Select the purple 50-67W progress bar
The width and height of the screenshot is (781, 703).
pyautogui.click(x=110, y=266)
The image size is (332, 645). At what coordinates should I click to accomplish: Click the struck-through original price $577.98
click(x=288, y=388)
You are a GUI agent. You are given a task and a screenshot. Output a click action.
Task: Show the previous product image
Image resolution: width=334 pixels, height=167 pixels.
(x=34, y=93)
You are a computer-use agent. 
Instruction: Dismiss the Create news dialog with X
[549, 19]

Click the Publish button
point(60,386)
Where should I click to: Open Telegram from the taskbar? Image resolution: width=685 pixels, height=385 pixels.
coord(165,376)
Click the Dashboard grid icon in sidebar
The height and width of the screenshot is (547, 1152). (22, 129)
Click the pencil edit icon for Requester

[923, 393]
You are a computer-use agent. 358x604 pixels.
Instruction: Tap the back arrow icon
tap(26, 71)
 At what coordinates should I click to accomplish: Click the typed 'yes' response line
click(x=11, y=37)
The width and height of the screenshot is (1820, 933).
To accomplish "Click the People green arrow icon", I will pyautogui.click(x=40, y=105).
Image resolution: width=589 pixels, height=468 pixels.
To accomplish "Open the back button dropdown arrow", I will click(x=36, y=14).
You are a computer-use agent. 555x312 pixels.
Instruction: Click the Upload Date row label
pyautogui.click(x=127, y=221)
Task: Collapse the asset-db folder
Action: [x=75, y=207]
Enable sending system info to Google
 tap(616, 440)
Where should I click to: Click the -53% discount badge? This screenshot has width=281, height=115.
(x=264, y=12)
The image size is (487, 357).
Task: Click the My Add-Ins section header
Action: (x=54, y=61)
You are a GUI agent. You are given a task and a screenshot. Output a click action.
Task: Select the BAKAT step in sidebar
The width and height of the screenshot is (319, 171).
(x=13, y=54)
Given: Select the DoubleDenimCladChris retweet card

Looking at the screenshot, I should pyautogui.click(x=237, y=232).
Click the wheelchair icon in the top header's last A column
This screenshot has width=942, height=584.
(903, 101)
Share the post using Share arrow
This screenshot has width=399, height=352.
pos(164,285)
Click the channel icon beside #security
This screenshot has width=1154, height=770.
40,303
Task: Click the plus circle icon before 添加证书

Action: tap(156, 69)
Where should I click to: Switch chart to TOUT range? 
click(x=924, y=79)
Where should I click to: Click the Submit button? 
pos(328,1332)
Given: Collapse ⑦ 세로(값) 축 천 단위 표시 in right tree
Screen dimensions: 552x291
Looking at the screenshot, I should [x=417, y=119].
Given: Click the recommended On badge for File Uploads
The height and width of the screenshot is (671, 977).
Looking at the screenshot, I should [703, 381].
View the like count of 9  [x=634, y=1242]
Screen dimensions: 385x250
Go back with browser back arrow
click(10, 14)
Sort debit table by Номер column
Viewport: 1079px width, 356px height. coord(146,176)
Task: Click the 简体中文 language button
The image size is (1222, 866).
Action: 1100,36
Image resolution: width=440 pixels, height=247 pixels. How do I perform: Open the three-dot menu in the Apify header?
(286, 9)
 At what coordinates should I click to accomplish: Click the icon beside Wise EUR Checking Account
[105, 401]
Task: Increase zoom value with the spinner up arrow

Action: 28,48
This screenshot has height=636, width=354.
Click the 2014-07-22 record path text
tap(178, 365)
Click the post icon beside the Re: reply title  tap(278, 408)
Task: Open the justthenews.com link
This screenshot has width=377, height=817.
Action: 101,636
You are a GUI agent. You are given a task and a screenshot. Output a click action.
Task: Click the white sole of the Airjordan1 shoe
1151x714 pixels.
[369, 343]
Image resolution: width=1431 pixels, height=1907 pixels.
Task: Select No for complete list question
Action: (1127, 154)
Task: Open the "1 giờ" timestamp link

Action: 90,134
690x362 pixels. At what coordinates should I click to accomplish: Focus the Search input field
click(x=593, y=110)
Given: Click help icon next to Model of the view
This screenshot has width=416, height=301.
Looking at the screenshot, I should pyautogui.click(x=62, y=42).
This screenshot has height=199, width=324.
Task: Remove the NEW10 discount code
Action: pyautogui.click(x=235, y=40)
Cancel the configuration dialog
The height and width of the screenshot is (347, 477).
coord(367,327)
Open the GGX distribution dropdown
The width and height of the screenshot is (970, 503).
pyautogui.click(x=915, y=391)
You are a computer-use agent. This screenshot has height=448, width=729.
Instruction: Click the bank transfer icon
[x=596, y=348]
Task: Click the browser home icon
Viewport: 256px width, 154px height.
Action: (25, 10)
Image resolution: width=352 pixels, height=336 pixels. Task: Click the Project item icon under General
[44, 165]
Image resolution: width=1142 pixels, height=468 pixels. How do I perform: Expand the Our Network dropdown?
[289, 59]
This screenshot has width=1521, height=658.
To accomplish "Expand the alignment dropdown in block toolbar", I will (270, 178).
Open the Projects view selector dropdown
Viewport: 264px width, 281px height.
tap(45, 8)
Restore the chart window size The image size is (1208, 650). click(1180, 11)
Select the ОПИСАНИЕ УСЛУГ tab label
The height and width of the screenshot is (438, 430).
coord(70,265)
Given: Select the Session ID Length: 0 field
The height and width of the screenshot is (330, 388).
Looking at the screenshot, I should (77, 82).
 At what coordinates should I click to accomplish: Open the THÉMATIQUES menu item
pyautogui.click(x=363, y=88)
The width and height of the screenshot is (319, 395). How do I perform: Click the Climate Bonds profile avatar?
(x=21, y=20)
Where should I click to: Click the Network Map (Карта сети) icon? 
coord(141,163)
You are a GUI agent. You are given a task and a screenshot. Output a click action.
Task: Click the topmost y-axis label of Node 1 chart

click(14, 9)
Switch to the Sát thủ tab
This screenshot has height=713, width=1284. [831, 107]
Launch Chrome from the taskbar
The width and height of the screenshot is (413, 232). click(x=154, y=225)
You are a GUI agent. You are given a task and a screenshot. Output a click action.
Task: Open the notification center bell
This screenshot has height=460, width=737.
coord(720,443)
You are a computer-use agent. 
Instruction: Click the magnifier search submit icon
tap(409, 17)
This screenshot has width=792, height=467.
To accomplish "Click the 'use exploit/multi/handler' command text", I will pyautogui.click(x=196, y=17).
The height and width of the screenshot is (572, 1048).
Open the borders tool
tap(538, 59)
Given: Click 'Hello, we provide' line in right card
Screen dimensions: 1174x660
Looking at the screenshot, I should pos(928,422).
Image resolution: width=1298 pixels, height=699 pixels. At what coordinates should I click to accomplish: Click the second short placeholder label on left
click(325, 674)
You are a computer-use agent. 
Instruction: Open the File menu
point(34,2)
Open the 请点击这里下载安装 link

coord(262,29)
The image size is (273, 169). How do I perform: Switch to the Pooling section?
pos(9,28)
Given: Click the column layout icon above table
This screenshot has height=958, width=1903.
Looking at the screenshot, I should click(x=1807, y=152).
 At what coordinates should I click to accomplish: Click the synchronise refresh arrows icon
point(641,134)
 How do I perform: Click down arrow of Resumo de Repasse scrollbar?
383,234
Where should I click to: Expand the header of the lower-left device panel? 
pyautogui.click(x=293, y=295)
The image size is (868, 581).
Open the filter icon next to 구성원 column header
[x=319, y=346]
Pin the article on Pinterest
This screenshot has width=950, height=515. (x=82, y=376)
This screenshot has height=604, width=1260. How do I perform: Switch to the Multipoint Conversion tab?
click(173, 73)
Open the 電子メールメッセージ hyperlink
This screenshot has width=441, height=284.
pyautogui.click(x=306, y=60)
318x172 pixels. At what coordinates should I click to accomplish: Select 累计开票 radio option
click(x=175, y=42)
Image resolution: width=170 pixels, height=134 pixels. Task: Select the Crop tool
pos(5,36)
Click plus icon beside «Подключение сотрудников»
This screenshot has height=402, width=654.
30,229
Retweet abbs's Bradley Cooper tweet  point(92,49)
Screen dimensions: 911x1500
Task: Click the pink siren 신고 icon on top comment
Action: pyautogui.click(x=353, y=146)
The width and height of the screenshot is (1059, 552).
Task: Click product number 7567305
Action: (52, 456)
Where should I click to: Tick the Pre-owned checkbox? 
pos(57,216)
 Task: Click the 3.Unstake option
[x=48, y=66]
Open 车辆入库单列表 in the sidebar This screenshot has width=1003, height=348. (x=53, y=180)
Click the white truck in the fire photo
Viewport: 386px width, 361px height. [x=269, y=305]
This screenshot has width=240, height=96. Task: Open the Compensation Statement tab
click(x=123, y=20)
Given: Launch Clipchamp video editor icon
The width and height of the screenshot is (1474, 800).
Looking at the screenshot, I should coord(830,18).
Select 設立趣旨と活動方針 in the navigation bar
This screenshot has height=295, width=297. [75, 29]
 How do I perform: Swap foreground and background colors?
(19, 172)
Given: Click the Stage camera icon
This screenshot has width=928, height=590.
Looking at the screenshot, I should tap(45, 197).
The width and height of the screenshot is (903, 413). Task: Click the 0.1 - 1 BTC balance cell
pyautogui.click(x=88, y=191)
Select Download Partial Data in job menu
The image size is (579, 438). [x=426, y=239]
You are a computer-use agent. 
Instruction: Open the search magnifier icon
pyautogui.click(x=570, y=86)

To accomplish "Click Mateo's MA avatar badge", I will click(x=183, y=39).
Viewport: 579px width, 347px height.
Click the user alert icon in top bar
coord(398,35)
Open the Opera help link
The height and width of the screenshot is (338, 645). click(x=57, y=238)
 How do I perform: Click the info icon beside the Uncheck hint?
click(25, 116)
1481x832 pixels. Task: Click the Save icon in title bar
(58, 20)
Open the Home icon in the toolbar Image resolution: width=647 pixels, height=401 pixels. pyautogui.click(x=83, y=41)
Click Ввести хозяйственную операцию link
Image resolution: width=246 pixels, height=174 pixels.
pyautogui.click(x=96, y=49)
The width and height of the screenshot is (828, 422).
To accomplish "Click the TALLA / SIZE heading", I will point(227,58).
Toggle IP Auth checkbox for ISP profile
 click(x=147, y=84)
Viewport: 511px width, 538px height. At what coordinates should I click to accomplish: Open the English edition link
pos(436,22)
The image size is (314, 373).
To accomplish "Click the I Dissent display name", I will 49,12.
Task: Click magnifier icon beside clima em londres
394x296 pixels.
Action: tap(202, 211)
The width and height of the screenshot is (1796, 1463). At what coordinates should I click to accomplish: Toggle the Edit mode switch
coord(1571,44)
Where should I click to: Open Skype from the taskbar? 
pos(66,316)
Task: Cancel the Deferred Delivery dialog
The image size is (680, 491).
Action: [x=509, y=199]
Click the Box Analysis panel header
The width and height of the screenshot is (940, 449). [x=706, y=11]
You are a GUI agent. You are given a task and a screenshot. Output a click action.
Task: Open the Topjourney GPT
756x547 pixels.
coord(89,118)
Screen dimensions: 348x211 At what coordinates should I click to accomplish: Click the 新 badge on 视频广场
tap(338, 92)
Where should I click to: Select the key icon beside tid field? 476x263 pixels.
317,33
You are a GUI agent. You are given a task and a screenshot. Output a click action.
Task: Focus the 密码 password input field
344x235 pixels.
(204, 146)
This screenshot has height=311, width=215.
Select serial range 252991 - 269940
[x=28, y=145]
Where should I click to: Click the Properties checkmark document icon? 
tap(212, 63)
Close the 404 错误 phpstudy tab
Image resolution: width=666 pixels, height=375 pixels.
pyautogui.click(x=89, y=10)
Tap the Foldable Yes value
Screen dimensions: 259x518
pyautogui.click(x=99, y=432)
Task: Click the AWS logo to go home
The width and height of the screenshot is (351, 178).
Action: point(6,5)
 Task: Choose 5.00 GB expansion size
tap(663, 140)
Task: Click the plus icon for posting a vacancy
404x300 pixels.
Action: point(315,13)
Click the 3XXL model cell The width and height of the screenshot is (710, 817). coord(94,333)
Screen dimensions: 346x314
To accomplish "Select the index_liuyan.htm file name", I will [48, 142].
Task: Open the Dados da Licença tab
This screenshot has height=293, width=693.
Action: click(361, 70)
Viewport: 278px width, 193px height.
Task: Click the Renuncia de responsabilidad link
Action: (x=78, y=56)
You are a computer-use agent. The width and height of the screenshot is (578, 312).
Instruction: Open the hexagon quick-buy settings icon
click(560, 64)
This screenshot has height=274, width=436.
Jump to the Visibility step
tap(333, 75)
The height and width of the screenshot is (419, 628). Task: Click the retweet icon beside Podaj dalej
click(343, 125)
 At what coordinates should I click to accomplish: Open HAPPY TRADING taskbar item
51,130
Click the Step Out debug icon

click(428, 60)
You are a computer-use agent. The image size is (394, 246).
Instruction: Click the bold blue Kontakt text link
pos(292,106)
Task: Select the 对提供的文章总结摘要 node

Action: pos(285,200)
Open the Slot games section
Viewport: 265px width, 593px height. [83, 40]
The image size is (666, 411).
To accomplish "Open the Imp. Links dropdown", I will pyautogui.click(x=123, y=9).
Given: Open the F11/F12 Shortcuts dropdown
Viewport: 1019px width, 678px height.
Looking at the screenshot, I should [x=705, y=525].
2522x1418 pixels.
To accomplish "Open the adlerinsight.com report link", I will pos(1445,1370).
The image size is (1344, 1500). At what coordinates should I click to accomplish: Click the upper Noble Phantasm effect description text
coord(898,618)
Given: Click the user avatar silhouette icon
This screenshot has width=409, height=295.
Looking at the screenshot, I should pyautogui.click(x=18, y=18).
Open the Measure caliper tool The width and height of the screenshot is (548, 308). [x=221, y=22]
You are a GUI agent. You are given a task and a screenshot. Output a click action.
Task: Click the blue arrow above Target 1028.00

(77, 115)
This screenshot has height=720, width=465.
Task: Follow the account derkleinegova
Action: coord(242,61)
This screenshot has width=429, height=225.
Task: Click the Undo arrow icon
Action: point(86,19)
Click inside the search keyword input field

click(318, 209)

# [ASSIGNMENT]
Pull each line containing the word "name" out of the data above.

# [OUTPUT]
To accomplish "Click the I Dissent display name", I will 49,12.
To accomplish "Select the index_liuyan.htm file name", I will [48, 142].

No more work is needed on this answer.